Medically unexplained symptoms, somatisation or functional disorders are different descriptive terms of a common human condition of suffering known in biomedicine as: conditions where a patient complains of physical symptoms that cause excessive worry or discomfort or lead the patient to seek treatment but for which no adequate organ pathology or patho-physiological basis can be found. The condition has been known throughout history with different names and diagnoses but captures renewed attention today because of its increase in prevalence. The phenomenon and the specific illness condition as such appeal strongly to more than just biomedical scrutiny. Psychologists, sociologists and medical anthropologists have contributed to analyses of different aspects of somatisation. In this workshop we would like to focus on different anthropological aspects of somatisation, both empirical and theoretical, emphasising elements of process and change.

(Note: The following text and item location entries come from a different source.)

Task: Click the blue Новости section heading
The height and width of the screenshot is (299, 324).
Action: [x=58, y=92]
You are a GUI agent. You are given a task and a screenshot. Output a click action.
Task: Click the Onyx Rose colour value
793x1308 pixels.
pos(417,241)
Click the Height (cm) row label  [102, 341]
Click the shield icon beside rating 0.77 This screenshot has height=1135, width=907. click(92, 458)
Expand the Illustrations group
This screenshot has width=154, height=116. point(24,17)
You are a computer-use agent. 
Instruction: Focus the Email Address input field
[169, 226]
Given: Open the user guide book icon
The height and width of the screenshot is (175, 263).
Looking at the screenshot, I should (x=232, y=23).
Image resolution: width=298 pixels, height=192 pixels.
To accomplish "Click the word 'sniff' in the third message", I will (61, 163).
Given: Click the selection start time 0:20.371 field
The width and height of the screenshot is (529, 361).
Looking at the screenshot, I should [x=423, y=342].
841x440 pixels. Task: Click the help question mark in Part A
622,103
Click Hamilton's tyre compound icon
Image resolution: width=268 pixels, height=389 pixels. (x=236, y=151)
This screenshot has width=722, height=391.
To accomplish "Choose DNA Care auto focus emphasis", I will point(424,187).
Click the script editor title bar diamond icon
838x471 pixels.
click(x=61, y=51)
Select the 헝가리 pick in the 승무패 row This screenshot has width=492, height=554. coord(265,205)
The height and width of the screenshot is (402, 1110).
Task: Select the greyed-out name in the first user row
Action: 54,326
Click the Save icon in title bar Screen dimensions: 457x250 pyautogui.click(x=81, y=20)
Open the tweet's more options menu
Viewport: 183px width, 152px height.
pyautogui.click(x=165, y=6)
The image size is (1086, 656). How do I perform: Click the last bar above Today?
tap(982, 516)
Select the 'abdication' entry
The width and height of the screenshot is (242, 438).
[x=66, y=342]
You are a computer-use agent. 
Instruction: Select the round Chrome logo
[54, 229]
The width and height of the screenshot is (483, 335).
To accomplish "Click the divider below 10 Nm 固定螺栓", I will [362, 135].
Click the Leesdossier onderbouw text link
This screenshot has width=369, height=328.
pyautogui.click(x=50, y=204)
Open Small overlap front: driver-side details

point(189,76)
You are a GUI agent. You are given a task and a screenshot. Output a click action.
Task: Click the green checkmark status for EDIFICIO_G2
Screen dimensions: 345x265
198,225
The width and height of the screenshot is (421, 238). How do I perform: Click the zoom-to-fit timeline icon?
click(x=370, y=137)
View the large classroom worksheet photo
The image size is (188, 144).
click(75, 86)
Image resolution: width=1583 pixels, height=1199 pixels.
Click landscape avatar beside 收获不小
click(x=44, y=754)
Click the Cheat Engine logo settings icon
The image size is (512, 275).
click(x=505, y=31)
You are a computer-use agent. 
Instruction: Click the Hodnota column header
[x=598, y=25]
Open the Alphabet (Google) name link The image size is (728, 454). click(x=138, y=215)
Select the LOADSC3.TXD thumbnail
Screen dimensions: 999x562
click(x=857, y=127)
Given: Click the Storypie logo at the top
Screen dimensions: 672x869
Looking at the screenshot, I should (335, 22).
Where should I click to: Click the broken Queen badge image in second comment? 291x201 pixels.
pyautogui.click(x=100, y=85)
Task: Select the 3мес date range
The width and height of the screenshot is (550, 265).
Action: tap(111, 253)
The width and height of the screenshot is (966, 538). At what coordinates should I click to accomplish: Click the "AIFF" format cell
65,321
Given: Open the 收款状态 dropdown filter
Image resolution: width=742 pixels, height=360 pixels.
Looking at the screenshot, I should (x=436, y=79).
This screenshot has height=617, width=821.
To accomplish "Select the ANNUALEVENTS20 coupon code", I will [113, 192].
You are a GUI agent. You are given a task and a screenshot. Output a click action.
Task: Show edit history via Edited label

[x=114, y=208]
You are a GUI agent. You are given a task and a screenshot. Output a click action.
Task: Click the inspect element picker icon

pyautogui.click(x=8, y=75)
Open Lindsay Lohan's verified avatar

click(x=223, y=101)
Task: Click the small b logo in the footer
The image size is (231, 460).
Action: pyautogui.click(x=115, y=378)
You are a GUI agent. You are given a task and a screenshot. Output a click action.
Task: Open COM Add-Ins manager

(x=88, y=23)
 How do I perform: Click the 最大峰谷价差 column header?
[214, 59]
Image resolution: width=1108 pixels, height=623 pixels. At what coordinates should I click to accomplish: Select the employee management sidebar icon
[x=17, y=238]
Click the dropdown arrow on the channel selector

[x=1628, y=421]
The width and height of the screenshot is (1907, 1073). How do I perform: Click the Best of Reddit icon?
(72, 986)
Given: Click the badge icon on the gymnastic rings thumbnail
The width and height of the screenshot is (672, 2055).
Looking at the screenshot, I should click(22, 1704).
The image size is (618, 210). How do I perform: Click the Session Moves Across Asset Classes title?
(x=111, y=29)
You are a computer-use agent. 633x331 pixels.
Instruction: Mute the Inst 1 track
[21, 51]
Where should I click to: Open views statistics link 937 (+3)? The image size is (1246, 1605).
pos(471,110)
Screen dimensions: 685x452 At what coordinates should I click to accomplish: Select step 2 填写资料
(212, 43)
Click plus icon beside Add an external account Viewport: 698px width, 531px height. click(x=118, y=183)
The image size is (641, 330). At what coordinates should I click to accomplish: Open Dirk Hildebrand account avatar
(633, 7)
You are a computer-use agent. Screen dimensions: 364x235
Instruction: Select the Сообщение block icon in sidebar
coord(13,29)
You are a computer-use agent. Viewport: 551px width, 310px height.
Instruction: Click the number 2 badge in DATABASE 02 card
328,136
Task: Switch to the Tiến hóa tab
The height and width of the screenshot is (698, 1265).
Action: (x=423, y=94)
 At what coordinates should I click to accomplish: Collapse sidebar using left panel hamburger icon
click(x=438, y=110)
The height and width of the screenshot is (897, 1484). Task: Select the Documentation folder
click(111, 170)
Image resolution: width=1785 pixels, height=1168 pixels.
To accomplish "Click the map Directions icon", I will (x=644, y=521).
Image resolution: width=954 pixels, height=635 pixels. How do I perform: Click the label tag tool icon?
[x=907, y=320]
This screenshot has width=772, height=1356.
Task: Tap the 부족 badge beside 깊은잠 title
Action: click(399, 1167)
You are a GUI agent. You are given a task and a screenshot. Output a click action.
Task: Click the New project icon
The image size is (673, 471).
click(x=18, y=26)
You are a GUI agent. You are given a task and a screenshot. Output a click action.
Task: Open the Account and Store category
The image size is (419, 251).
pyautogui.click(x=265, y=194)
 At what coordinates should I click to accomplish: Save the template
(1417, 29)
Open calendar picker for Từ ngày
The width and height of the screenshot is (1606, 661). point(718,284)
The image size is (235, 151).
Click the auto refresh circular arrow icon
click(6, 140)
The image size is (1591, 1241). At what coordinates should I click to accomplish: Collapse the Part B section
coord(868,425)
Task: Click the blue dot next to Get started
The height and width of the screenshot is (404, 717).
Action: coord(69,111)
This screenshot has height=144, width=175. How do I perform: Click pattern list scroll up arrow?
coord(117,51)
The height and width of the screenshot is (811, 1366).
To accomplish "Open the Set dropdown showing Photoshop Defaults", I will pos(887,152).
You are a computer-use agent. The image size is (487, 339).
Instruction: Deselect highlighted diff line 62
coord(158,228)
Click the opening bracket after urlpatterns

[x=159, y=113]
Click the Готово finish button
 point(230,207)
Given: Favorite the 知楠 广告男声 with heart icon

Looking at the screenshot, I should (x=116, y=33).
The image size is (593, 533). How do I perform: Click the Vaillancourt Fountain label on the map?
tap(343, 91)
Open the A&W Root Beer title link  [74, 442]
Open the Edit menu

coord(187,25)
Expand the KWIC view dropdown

Cultural norms and illness perceptions are raised showing important social constructions of identity and normality. Explanatory models and diagnoses influence the social construction of identity, sick role and illness behaviour in the interaction between health professionals and patients. Furthermore, somatisation points to basic cultural representations of the mind-body dualism and its relation to persistent risks of stigma. Sick absence and change in work situations change and create new social relations and strategies. Managing unexplained conditions and uncertainty might call for meaning, eg through enhanced religious activity, spiritual healing or other complementary therapies. Overall the workshop seeks to invoke anthropological research in general, addressing the above-mentioned approaches or others within the frames of process, change and continuity. From this starting point we wish to creatively discuss and develop analytical and theoretical core issues in relation to medically unexplained symptoms.